What Was the First Youtube Channel to Get 1 Million Subscribers?


The first YouTube channel to reach 1 million subscribers was Fred, a comedy channel created by Lucas Cruikshank, which hit the milestone in April 2009. Fred featured short, high-pitched videos of a fictional hyperactive teenager and became a viral sensation on the early platform.

Who Created the Fred Channel and Why Did It Grow So Fast?

Lucas Cruikshank, then a teenager from Nebraska, launched the Fred channel in 2006. The channel’s content centered on the character Fred Figglehorn, known for his distinctive voice and frantic, everyday rants. The rapid growth was driven by several factors:

  • Relatable humor that appealed to young viewers and pre-teens.
  • Short, snackable videos that were easy to share on early social media platforms like MySpace and Facebook.
  • Consistent uploads during a time when few creators posted regularly.
  • Viral word-of-mouth among school-age audiences before YouTube’s algorithm heavily promoted content.

How Did YouTube’s Subscriber Milestone Work in 2009?

In 2009, YouTube’s subscriber system was simpler than today. There were no official verification badges or public leaderboards for subscriber counts. The milestone was tracked by third-party sites and fan communities. When Fred crossed 1 million subscribers, it was a landmark event because:

  1. YouTube had only been public for about four years.
  2. Broadband internet was still expanding, limiting video consumption.
  3. Most channels had fewer than 100,000 subscribers.

The achievement demonstrated that a single creator could build a massive, loyal audience without traditional media backing.

What Other Channels Were Close to 1 Million Subscribers at the Same Time?

Several other early YouTube giants were competing for the milestone. The table below shows notable channels that were among the first to approach 1 million subscribers around the same period as Fred.
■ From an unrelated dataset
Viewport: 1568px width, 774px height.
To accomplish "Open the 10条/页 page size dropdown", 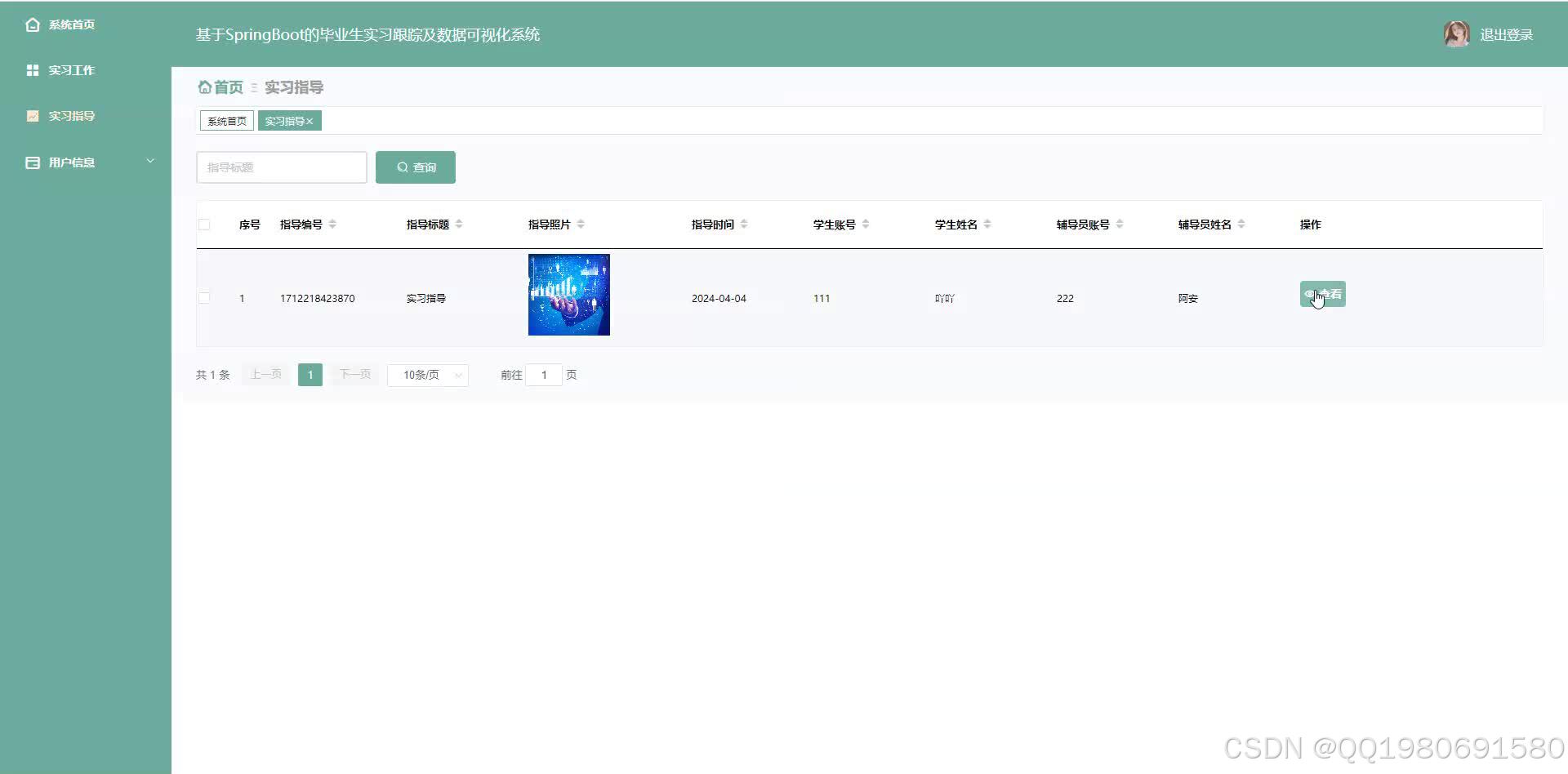I will [x=427, y=375].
Channel Name Content Type Approximate Subscriber Count in Early 2009
Fred Comedy sketches 1,000,000+ (first to reach)
Smosh Lip-sync comedy ~800,000
nigahiga Sketch comedy ~700,000
RayWilliamJohnson Video commentary ~600,000

These channels helped define YouTube’s early culture and paved the way for the creator economy that followed.

Why Is the Fred Channel’s Achievement Still Relevant Today?

The Fred channel’s milestone is often cited in discussions about YouTube history because it marked the transition from a niche video-sharing site to a mainstream entertainment platform. It showed that subscriber counts could become a metric of influence and that internet fame could rival traditional celebrity. While Fred’s popularity eventually declined, the channel’s record remains a key reference point for understanding how viral content and audience building evolved on YouTube.